Re: backend hangs at immediate shutdown (Re: Back-branch update releases coming in a couple weeks)

From: Noah Misch <noah(at)leadboat(dot)com>
To: MauMau <maumau307(at)gmail(dot)com>
Cc: Robert Haas <robertmhaas(at)gmail(dot)com>, Tom Lane <tgl(at)sss(dot)pgh(dot)pa(dot)us>, Alvaro Herrera <alvherre(at)2ndquadrant(dot)com>, Andres Freund <andres(at)2ndquadrant(dot)com>, Peter Eisentraut <peter_e(at)gmx(dot)net>, pgsql-hackers(at)postgresql(dot)org
Subject: Re: backend hangs at immediate shutdown (Re: Back-branch update releases coming in a couple weeks)
Date: 2013-06-23 18:47:54
Message-ID: 20130623184754.GA826248@tornado.leadboat.com
Views: Raw Message | Whole Thread | Download mbox | Resend email
Thread:
Lists: pgsql-hackers

On Sun, Jun 23, 2013 at 01:55:19PM +0900, MauMau wrote:
> From: "Robert Haas" <robertmhaas(at)gmail(dot)com>
>> On Fri, Jun 21, 2013 at 10:02 PM, MauMau <maumau307(at)gmail(dot)com> wrote:
>>> I'm comfortable with 5 seconds. We are talking about the interval
>>> between
>>> sending SIGQUIT to the children and then sending SIGKILL to them. In
>>> most
>>> situations, the backends should terminate immediately. However, as I
>>> said a
>>> few months ago, ereport() call in quickdie() can deadlock
>>> indefinitely. This
>>> is a PostgreSQL's bug.
>>
>> So let's fix that bug. Then we don't need this.
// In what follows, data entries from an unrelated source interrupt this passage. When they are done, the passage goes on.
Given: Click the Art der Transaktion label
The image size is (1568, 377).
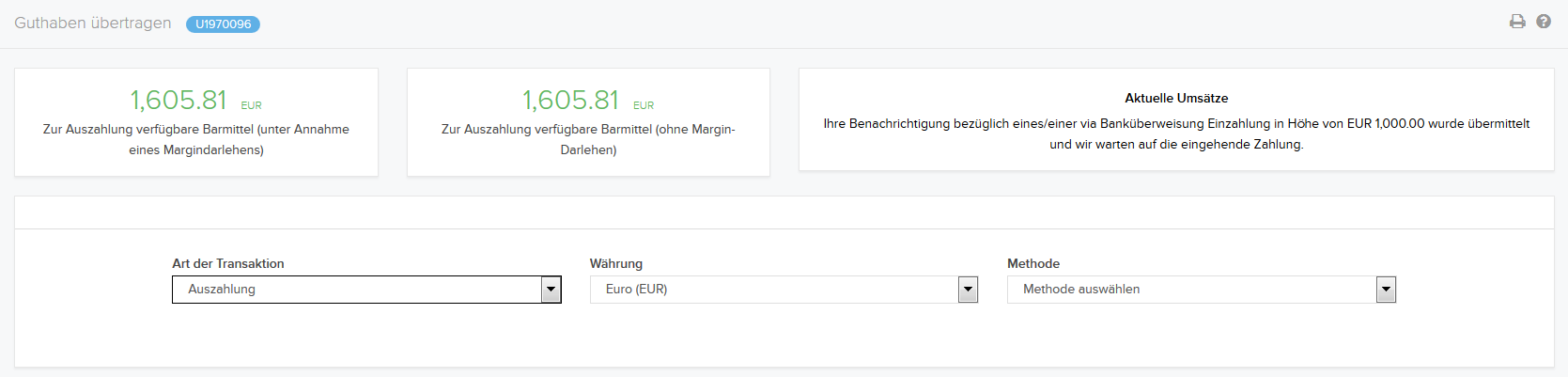Looking at the screenshot, I should click(228, 264).
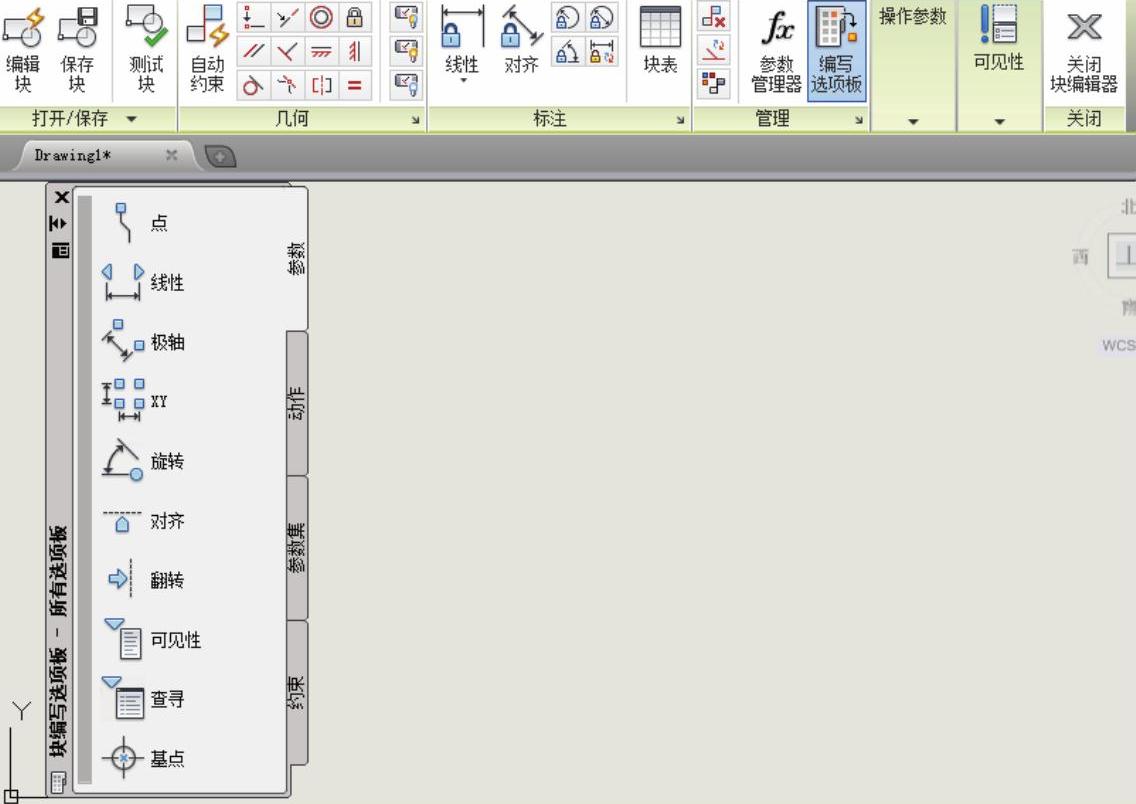Open the 几何 panel dialog launcher arrow
This screenshot has height=804, width=1136.
415,120
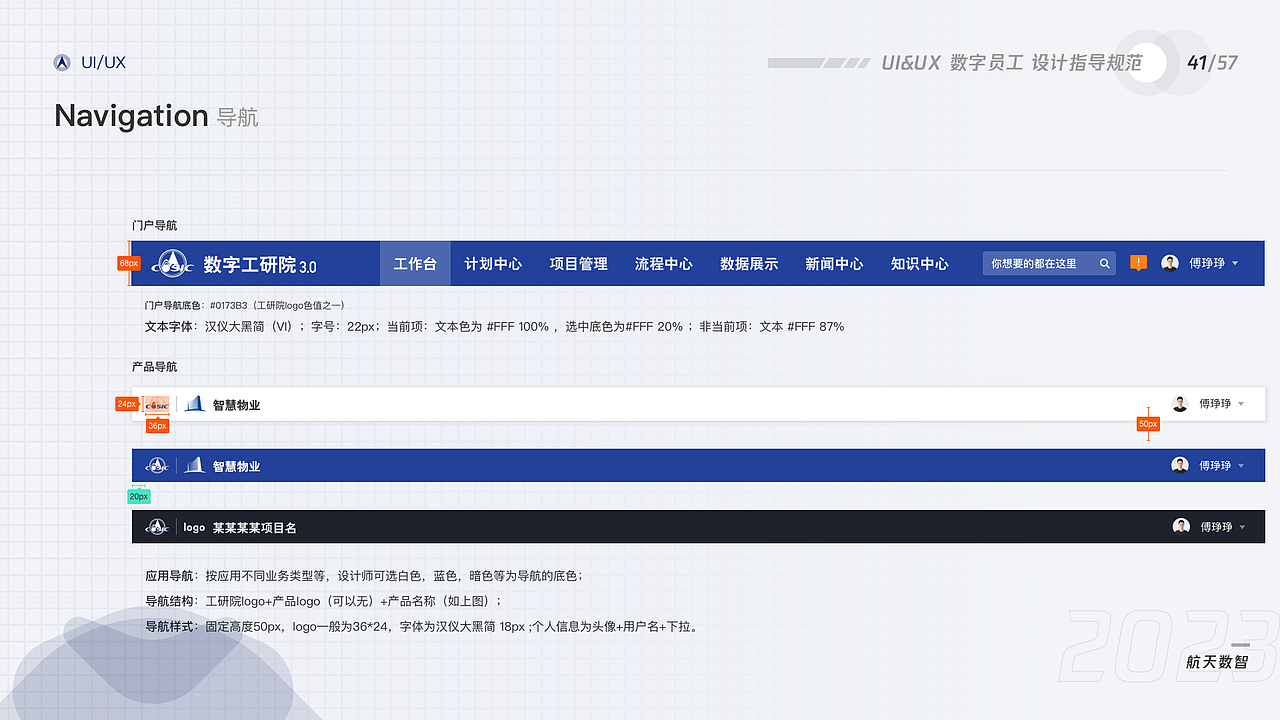Open the 项目管理 menu item

578,263

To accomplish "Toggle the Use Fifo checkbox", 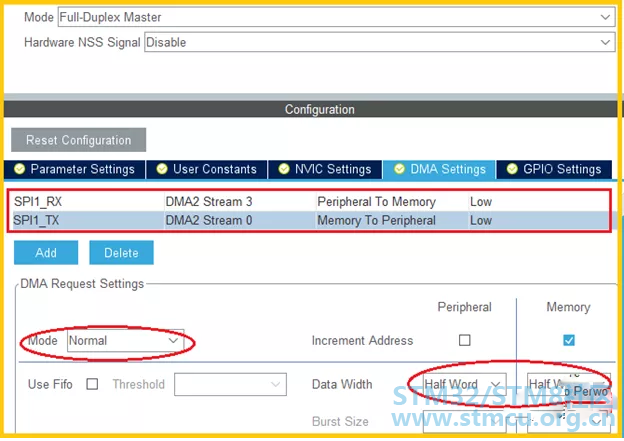I will coord(92,384).
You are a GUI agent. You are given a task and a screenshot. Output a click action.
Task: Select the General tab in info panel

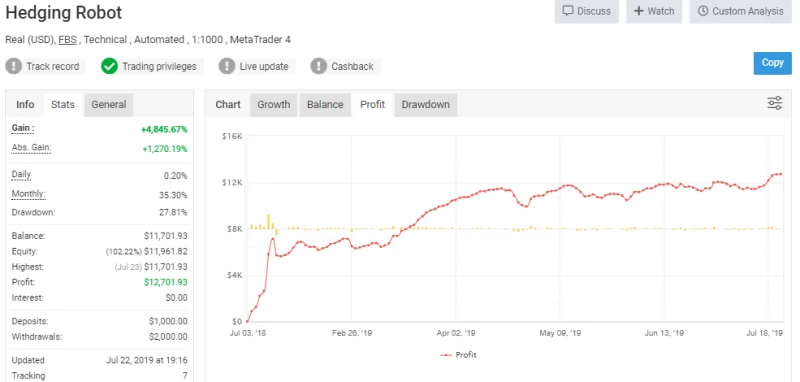click(109, 105)
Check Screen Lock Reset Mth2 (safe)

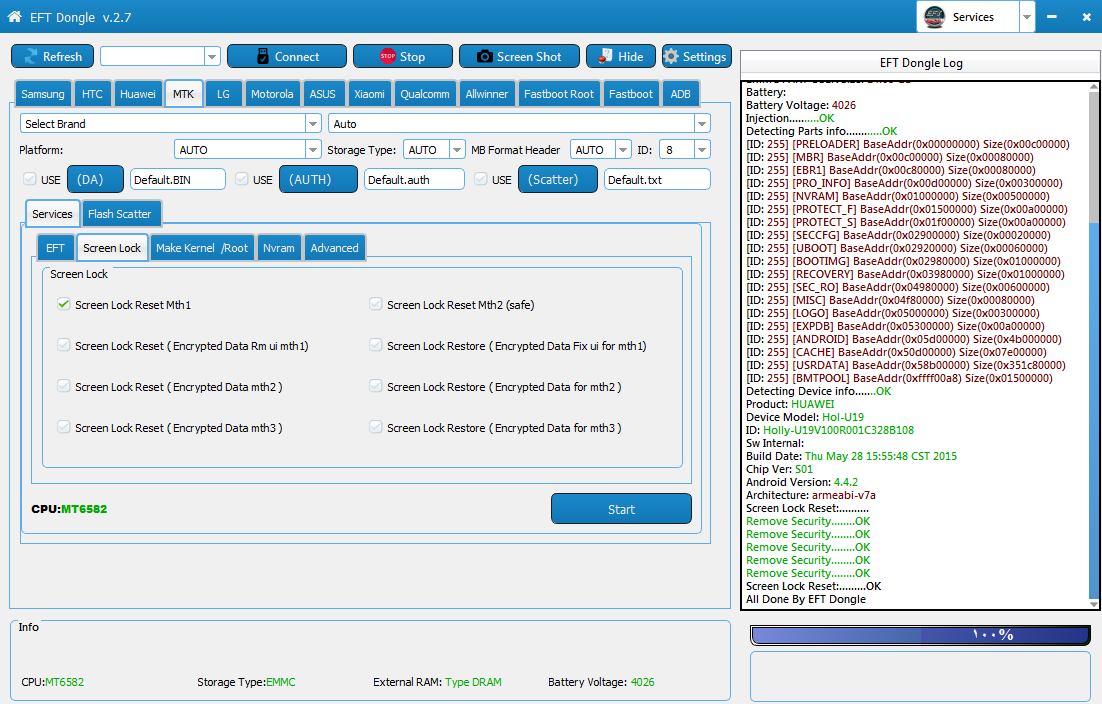377,305
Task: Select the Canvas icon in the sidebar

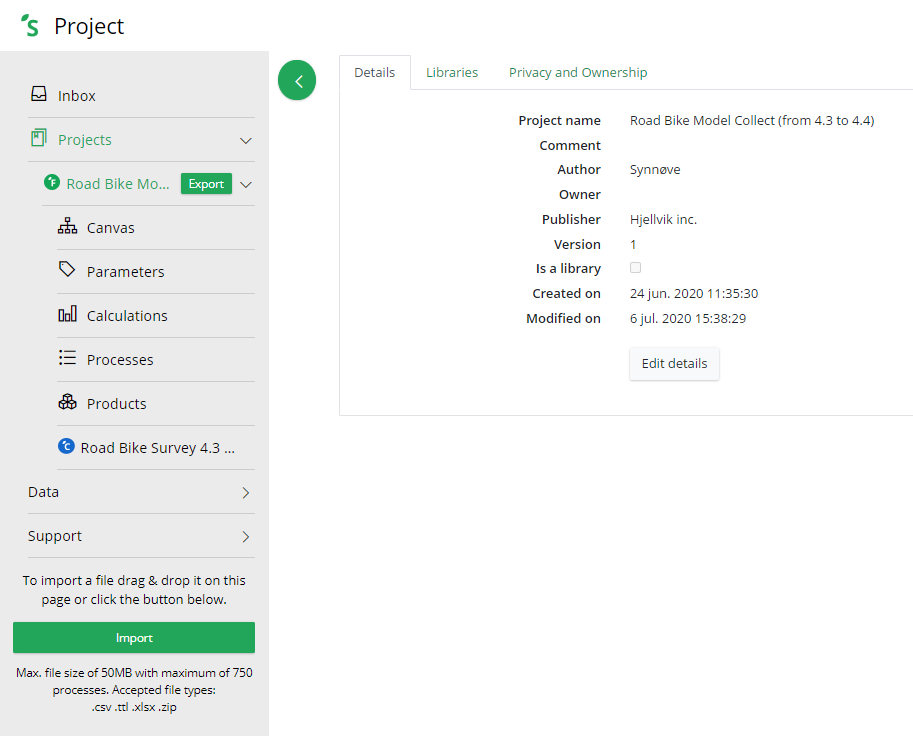Action: pyautogui.click(x=67, y=227)
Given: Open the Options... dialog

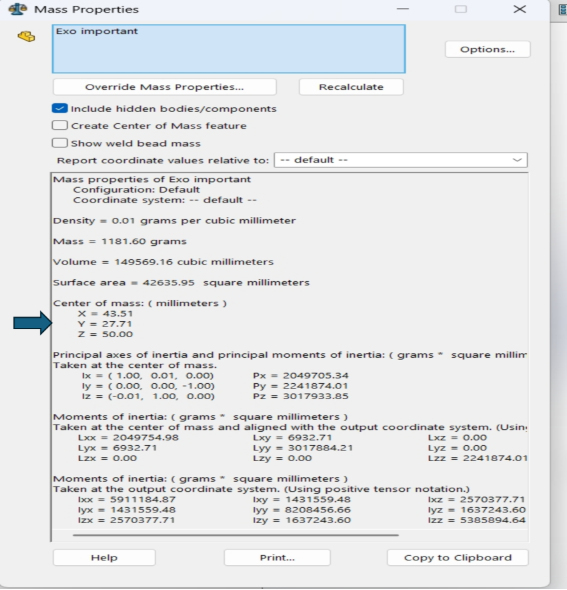Looking at the screenshot, I should (x=488, y=49).
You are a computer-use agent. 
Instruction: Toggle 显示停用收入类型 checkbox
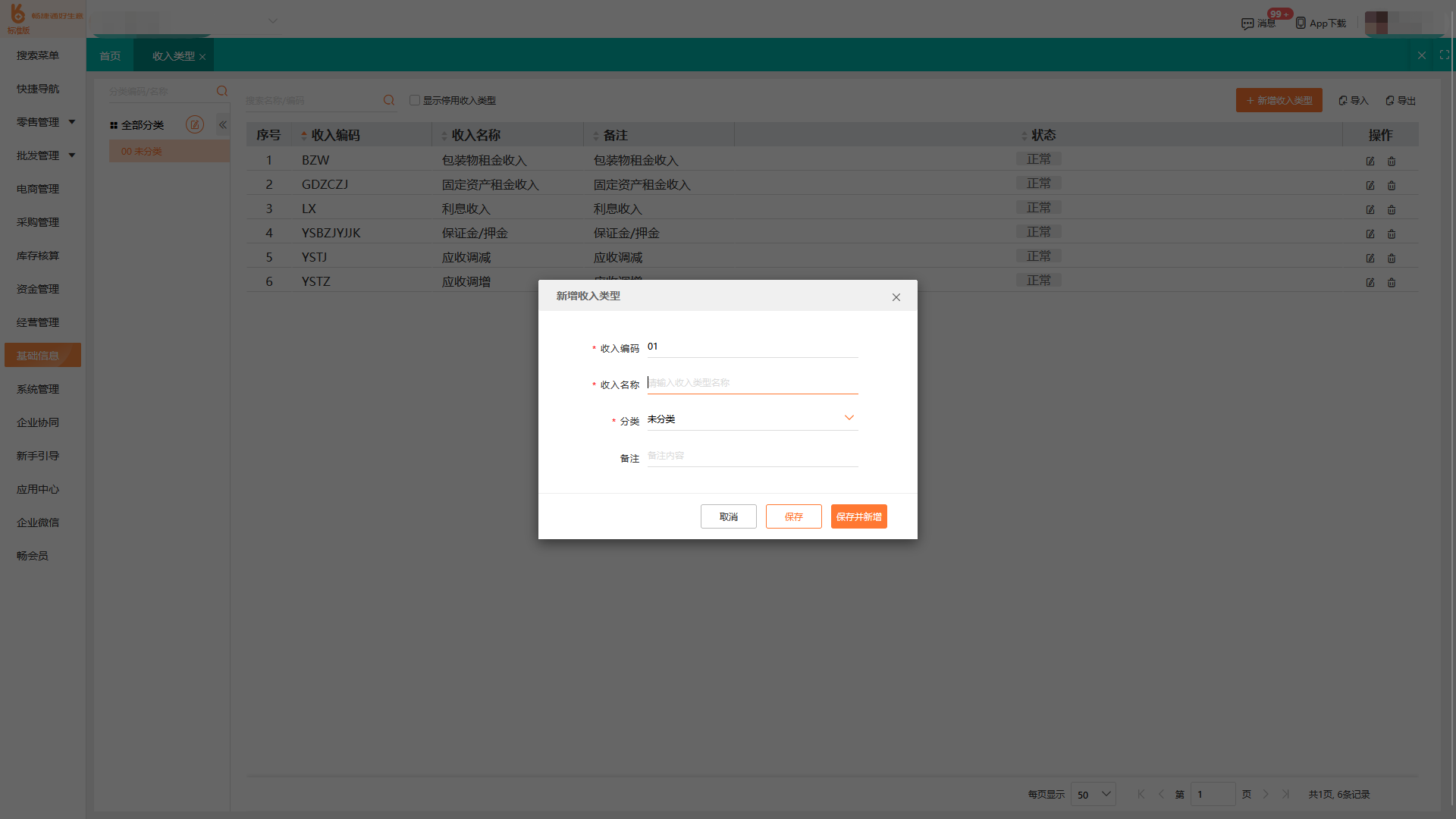tap(414, 100)
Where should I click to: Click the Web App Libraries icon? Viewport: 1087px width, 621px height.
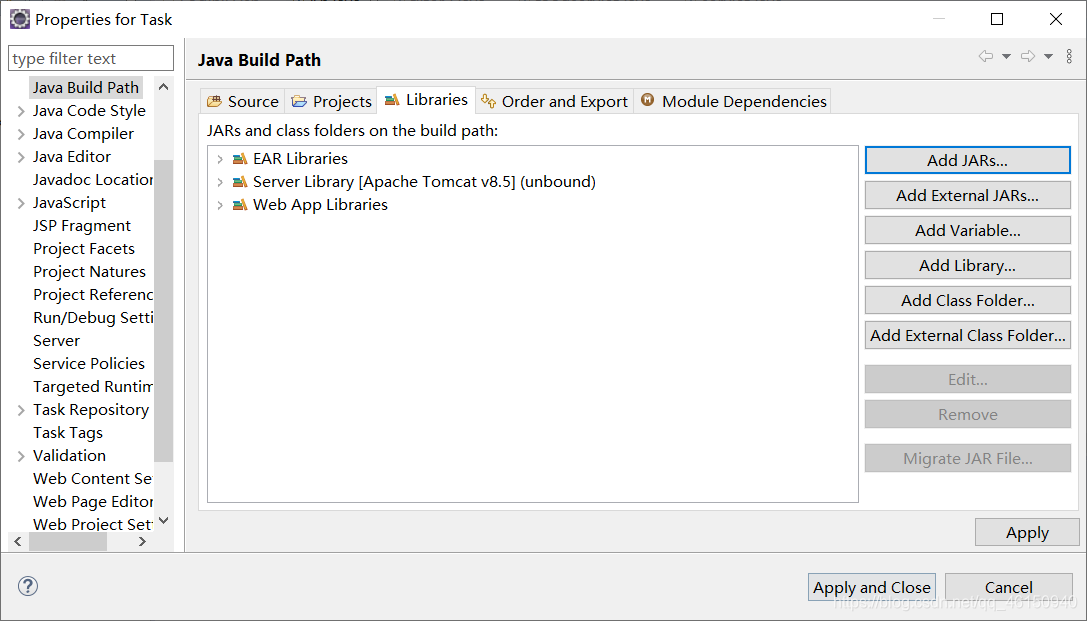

[quoted part filtered to undo caps lock]
> There are two ways to fix that bug. You are suggesting 1 of the
> following two methods, aren't you?

I suspect Robert meant to prevent the deadlock by limiting quickdie() to
calling only async-signal-safe functions. Implementing that looked grotty
when we last discussed it, though, and it would not help against a library or
trusted PL function suspending SIGQUIT.

> 1. (Robert-san's idea)
> Upon receipt of immediate shutdown request, postmaster sends SIGKILL to
> its children.
>
> 2. (Tom-san's idea)
> Upon receipt of immediate shutdown request, postmaster first sends
> SIGQUIT to its children, wait a while for them to terminate, then sends
> SIGKILL to them.
>
>
> At first I proposed 1. Then Tom san suggested 2 so that the server is as
> friendly to the clients as now by notifying them of the server shutdown.
> I was convinced by that idea and chose 2.
>
> Basically, I think both ideas are right. They can solve the original
> problem.

Agreed.

> However, re-considering the meaning of "immediate" shutdown, I feel 1 is
> a bit better, because trying to do something in quickdie() or somewhere
> does not match the idea of "immediate". We may not have to be friendly to

Perhaps so, but more important than the definition of the word "immediate" is
what an immediate shutdown has long meant in PostgreSQL. All this time it has
made some effort to send a message to the client. Note also that the patch
under discussion affects both immediate shutdowns and the automatic reset in
response to a backend crash. I think the latter is the more-important use
case, and the message is nice to have there.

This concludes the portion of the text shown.